Delek Logistics Companions, LP is a publicly traded grasp restricted partnership (MLP) headquartered in Brentwood, Tennessee. Established in 2012 by Delek US Holdings, Inc. (NYSE: DK), Delek Logistics owns and operates a community of midstream vitality infrastructure belongings.

These belongings embody roughly 850 miles of crude oil and refined product transportation pipelines and a 700-mile crude oil gathering system, primarily positioned within the southeastern United States and west Texas.

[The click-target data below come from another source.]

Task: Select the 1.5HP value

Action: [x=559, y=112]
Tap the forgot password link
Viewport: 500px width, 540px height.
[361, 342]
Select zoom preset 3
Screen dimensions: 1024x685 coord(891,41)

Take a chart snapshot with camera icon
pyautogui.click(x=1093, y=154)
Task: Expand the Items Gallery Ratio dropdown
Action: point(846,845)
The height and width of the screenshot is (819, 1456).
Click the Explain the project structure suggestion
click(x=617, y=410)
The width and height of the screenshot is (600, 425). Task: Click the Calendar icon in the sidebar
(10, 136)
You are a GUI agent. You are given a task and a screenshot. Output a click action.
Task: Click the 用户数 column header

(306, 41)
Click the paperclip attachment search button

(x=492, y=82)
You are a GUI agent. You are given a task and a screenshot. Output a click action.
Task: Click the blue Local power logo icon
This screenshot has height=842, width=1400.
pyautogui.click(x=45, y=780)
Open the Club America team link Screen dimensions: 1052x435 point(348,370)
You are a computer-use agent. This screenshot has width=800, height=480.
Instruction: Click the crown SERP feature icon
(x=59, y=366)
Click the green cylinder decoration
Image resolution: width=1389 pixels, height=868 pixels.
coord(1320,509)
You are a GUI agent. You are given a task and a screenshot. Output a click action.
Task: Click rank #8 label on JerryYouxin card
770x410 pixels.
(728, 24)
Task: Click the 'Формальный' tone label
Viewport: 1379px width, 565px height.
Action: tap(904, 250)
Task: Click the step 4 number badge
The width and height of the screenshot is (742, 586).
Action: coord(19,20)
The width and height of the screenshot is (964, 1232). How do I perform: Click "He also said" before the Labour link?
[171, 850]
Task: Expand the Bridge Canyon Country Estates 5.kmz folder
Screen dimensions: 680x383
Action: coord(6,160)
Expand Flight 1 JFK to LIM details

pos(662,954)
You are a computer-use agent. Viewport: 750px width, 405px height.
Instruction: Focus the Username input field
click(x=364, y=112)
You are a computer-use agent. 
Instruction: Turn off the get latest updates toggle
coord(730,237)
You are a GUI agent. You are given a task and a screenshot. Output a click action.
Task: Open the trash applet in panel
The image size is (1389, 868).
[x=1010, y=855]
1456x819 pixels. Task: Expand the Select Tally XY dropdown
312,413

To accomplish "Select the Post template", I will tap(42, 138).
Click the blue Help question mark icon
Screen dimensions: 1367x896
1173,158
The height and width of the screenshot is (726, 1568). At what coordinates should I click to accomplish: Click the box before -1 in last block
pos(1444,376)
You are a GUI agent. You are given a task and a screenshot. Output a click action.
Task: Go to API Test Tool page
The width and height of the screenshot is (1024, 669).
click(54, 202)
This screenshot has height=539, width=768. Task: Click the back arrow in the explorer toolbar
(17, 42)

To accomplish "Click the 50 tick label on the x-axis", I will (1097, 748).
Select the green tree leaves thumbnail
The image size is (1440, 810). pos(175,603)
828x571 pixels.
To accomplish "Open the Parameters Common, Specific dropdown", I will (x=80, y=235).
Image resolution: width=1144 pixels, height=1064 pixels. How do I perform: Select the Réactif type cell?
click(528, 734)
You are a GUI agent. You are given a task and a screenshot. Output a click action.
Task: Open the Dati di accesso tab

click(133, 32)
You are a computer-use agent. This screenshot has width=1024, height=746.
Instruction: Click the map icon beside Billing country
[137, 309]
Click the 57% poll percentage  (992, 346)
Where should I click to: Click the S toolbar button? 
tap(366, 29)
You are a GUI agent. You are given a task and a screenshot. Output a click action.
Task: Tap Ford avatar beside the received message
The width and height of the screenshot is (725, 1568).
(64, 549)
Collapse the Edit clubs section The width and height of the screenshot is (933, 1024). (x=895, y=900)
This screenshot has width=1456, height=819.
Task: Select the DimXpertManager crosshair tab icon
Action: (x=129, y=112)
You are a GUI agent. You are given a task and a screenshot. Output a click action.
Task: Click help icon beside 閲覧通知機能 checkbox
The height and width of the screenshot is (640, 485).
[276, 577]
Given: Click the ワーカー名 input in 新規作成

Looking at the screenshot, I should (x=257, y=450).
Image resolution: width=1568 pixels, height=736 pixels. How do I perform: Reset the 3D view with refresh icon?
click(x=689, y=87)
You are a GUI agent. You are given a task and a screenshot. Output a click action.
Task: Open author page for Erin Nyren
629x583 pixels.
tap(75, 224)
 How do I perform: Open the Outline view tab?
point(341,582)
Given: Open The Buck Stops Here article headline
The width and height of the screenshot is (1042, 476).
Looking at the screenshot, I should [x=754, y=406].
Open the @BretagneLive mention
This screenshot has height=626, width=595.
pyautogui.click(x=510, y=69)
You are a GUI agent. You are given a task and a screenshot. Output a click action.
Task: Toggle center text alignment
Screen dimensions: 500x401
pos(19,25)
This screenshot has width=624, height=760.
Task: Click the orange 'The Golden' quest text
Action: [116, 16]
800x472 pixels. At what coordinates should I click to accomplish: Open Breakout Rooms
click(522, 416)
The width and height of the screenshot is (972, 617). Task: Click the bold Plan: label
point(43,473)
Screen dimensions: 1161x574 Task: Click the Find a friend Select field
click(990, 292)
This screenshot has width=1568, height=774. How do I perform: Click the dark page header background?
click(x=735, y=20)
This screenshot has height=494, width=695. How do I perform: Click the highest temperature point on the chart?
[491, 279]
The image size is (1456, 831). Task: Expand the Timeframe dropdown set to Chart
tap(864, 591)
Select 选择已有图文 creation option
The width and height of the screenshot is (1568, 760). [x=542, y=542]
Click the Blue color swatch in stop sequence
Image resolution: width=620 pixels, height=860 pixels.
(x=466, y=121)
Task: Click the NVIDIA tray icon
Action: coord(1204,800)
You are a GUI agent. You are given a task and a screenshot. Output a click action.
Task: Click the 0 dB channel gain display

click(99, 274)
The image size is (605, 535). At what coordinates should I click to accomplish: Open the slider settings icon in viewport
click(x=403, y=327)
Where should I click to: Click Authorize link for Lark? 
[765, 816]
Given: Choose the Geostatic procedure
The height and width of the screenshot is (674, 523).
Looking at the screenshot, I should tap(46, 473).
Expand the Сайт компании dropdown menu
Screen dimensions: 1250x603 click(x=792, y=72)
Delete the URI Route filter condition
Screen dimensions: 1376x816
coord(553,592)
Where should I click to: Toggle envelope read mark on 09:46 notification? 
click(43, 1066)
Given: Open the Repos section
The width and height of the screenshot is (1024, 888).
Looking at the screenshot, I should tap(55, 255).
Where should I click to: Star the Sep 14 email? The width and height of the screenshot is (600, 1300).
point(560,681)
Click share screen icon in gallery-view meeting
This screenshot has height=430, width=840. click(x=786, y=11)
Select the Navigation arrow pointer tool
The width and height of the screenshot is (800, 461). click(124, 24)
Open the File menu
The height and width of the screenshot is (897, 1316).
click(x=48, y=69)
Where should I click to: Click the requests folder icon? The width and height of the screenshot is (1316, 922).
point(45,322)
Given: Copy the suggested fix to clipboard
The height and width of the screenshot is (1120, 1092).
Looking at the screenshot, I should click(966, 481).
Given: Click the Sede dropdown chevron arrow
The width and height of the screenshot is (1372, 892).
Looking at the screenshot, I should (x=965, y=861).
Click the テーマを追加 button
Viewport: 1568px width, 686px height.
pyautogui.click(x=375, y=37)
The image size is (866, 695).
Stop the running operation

The corporate’s operations are integral to Delek US’s refining actions, notably supporting refineries in Tyler, Texas, and El Dorado, Arkansas.

Delek Logistics supplies providers resembling gathering, transporting, and storing crude oil, in addition to advertising and marketing, distributing, and storing refined merchandise for each Delek US and third-party prospects.

First-quarter 2025 outcomes for Delek Logistics Companions, LP reported web earnings of $39.0 million, equal to $0.73 per diluted limited-partner unit—a 20% enhance from $32.6 million in Q1 2024—pushed by sturdy midstream operations within the Permian and Delaware basins and strategic acquisitions.

Adjusted EBITDA rose to $116.5 million, up 15% year-over-year from $101.5 million, reflecting larger throughput volumes from the mixing of Gravity Water Midstream and H2O belongings, offsetting declines in wholesale advertising and marketing and transportation segments.

Click on right here to obtain our most up-to-date Certain Evaluation report on DKL (preview of web page 1 of three proven beneath):

Extra Studying

If you’re serious about discovering different high-yield securities, the next Certain Dividend sources could also be helpful:

Excessive-Yield Particular person Safety Analysis

Different Certain Dividend Sources

Thanks for studying this text. Please ship any suggestions, corrections, or inquiries to [email protected].